## Directions
Can you set out the lines below as a numbered list, skipping blank ones, from the line with "Given: Open the AdministratorAccess" up to and including the line with "(x=943, y=16)"?

## Task inputs
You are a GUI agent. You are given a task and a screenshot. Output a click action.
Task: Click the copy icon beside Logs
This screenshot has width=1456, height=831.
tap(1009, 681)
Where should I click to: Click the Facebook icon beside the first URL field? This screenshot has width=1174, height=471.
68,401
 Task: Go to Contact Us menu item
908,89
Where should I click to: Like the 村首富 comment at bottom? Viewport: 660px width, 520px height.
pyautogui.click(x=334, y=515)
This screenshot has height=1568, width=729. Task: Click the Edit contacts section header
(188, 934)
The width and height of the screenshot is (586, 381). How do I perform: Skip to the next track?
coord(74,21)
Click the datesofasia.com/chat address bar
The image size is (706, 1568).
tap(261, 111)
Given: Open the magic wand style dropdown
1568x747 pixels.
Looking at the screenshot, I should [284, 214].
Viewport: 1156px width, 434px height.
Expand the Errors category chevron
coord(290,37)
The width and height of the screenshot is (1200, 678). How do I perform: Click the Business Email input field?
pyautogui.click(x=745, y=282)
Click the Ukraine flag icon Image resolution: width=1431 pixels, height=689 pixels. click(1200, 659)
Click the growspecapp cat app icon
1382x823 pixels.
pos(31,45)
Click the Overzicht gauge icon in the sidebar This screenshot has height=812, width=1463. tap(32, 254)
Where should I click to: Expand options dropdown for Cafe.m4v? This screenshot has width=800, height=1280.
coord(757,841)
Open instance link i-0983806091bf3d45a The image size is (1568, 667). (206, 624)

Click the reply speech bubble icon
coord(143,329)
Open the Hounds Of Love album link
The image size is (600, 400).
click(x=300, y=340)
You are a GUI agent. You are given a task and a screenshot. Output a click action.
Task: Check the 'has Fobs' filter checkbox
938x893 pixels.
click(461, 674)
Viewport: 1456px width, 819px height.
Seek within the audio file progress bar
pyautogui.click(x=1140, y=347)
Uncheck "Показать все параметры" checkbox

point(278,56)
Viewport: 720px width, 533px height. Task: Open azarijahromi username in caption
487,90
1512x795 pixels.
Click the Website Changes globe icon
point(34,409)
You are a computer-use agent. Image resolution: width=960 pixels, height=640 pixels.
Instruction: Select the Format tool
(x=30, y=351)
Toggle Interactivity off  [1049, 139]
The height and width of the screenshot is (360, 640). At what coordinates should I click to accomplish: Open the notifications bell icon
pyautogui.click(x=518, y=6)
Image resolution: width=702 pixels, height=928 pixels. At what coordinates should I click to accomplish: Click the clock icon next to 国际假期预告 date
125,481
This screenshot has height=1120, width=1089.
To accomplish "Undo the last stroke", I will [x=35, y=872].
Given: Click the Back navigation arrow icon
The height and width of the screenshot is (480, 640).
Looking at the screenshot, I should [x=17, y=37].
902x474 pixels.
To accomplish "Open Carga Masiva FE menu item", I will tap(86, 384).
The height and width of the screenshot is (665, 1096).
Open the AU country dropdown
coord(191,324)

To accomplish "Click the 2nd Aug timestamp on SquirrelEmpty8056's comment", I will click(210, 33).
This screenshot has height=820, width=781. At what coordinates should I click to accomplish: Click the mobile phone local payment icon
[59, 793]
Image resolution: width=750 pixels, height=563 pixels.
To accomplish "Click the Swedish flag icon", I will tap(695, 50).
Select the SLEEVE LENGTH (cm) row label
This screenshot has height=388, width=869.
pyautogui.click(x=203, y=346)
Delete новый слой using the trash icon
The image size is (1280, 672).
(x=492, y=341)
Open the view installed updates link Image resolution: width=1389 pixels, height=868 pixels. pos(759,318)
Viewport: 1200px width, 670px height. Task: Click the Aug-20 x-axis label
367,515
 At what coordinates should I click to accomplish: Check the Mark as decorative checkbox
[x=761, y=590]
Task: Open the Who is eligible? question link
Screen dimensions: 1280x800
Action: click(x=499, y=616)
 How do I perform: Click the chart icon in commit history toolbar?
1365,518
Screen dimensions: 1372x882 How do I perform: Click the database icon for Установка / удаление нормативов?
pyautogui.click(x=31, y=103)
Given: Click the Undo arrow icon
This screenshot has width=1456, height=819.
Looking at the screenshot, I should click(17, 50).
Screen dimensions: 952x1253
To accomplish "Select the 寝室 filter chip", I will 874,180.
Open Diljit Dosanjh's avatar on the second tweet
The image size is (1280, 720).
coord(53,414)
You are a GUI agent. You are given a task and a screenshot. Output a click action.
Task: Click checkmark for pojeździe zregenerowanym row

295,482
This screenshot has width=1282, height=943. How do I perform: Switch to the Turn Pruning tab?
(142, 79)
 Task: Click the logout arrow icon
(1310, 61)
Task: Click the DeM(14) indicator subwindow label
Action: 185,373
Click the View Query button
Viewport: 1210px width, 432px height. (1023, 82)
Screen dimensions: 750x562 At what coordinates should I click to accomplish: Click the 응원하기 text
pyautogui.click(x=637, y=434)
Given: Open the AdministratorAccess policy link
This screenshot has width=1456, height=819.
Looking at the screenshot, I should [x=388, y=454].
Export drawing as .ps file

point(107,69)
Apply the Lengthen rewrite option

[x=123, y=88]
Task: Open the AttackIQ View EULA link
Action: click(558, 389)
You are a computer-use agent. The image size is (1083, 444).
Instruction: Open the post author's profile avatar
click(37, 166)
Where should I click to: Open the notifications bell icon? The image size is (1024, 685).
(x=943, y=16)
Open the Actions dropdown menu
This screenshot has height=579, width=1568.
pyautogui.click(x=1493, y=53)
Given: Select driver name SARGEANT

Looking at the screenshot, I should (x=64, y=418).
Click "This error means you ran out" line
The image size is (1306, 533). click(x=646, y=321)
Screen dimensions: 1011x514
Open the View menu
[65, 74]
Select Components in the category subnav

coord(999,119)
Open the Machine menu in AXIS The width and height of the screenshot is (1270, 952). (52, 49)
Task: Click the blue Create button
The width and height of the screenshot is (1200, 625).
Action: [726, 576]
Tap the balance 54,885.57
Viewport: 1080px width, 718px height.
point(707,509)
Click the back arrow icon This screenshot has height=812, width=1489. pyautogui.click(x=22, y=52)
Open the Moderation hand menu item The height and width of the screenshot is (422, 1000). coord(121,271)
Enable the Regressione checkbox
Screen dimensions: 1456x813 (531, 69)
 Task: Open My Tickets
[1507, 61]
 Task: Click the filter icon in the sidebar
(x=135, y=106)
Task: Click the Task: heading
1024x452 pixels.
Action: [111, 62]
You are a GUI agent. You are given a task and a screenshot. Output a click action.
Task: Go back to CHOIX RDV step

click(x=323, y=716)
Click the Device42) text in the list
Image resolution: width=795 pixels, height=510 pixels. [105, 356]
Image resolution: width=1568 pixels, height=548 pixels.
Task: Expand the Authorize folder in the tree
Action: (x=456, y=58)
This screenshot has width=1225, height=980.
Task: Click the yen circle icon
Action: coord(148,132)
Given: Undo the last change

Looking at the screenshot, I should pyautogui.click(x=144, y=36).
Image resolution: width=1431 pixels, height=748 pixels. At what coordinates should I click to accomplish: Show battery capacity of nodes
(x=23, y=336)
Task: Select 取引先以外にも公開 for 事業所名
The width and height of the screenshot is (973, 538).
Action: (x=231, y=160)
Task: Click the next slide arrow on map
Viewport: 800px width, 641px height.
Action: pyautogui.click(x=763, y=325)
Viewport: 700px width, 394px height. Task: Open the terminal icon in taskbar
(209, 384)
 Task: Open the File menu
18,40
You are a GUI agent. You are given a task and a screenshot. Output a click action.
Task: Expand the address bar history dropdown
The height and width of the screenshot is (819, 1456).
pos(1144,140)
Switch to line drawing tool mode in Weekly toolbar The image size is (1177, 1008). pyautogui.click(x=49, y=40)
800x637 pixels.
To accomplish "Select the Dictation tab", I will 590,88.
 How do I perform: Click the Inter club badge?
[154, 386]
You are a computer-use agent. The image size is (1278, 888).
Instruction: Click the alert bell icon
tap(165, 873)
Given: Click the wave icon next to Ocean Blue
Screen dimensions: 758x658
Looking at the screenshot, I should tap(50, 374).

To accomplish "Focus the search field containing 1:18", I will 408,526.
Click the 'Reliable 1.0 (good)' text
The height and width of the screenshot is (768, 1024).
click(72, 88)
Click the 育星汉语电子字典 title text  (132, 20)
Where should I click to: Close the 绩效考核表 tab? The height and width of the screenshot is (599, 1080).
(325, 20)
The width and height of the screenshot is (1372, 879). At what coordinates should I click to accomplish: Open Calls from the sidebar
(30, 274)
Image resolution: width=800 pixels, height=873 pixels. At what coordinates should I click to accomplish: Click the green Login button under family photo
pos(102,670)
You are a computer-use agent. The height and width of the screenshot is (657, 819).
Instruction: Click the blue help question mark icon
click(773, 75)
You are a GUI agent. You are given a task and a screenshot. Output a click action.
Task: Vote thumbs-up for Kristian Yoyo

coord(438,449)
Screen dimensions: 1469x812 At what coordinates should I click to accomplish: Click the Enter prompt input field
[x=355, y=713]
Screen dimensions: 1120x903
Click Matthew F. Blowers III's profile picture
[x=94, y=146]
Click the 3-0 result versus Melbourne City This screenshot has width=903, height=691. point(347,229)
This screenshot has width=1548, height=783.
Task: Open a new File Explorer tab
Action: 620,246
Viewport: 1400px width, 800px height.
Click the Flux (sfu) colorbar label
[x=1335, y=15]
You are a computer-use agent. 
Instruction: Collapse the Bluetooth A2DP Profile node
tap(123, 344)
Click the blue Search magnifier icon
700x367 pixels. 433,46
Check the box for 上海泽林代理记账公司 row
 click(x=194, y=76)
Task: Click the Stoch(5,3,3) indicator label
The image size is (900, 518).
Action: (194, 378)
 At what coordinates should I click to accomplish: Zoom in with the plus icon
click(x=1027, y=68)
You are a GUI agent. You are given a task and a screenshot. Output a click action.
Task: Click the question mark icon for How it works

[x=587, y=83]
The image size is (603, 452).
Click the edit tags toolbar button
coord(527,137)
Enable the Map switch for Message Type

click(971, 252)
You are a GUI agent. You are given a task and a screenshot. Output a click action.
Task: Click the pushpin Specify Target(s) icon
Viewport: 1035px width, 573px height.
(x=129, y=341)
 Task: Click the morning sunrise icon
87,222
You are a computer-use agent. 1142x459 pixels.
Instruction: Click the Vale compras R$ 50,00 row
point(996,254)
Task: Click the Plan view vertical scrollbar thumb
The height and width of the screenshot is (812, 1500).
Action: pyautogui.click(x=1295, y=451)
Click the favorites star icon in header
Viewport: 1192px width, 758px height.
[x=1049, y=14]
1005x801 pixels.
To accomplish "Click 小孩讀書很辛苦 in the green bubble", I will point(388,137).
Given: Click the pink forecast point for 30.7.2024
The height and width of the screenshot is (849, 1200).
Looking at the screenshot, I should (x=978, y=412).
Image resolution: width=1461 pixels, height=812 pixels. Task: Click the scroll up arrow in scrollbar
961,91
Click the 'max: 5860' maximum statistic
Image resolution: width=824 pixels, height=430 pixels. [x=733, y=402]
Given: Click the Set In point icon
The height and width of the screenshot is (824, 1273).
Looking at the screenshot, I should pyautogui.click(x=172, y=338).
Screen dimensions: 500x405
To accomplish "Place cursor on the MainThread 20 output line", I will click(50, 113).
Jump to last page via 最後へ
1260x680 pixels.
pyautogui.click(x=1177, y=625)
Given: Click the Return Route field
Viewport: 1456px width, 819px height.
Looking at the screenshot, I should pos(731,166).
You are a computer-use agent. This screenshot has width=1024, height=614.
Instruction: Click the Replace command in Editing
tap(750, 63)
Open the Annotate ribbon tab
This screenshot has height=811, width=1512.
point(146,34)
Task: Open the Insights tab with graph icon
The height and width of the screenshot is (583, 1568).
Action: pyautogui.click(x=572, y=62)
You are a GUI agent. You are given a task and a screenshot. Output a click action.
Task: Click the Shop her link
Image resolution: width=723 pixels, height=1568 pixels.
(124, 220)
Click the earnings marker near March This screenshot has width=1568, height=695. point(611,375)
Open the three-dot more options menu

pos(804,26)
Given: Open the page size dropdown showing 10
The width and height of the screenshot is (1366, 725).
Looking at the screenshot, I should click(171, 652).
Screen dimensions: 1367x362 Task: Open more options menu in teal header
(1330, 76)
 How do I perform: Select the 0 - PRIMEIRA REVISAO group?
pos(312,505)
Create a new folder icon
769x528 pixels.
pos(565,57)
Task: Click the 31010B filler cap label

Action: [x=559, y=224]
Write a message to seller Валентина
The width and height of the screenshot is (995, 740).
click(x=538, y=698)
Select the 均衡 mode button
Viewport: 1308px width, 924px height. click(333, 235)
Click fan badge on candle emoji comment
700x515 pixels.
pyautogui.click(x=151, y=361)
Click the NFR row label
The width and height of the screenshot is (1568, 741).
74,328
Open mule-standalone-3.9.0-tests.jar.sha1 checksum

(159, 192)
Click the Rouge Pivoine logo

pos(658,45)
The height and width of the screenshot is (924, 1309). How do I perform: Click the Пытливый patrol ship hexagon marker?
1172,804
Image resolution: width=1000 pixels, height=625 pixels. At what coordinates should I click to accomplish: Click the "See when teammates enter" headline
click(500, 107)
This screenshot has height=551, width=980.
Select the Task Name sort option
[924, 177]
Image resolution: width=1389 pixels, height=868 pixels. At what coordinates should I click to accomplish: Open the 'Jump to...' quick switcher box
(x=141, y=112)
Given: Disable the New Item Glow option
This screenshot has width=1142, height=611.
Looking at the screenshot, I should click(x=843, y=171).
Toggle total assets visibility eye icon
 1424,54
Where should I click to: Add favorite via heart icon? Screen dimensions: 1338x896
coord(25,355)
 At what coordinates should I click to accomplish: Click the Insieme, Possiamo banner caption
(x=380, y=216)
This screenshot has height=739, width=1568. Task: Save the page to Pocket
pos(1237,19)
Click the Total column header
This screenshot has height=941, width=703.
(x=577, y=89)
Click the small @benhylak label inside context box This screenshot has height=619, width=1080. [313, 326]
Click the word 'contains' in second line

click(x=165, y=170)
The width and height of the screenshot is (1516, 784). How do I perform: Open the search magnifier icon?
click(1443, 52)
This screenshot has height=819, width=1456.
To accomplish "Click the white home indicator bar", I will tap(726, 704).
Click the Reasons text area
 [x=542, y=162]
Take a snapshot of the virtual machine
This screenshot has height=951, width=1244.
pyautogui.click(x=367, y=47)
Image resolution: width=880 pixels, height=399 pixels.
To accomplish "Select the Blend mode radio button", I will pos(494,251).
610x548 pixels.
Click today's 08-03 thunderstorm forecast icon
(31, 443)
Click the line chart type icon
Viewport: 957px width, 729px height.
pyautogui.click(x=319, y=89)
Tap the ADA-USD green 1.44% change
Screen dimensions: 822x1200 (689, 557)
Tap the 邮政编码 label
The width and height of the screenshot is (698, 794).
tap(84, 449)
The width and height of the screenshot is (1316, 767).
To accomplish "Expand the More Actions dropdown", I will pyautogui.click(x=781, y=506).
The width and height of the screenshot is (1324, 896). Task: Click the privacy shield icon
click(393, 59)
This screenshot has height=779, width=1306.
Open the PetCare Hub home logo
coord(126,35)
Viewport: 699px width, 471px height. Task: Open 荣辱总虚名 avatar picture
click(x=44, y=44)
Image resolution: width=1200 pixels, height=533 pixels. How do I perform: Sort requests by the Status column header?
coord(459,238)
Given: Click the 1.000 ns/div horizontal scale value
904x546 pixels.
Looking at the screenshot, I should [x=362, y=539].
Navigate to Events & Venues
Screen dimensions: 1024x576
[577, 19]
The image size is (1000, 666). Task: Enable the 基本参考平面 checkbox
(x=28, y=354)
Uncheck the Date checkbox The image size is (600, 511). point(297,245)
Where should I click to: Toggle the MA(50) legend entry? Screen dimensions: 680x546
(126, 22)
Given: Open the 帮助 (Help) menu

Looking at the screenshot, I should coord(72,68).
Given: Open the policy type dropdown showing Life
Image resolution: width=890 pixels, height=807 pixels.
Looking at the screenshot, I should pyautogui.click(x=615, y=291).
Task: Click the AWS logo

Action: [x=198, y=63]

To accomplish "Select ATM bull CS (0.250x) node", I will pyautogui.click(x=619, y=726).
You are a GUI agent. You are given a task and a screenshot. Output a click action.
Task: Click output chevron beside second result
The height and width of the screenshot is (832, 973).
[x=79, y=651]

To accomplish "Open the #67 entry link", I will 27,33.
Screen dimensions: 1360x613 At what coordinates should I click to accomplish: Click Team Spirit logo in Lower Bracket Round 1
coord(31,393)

## Response
1. Given: Open the AdministratorAccess policy link
2. This screenshot has width=1456, height=819.
3. Looking at the screenshot, I should [x=388, y=454].
4. Export drawing as .ps file
5. point(107,69)
6. Apply the Lengthen rewrite option
7. [x=123, y=88]
8. Task: Open the AttackIQ View EULA link
9. Action: click(558, 389)
10. You are a computer-use agent. The image size is (1083, 444).
11. Instruction: Open the post author's profile avatar
12. click(37, 166)
13. Where should I click to: Open the notifications bell icon? The image size is (1024, 685).
14. (x=943, y=16)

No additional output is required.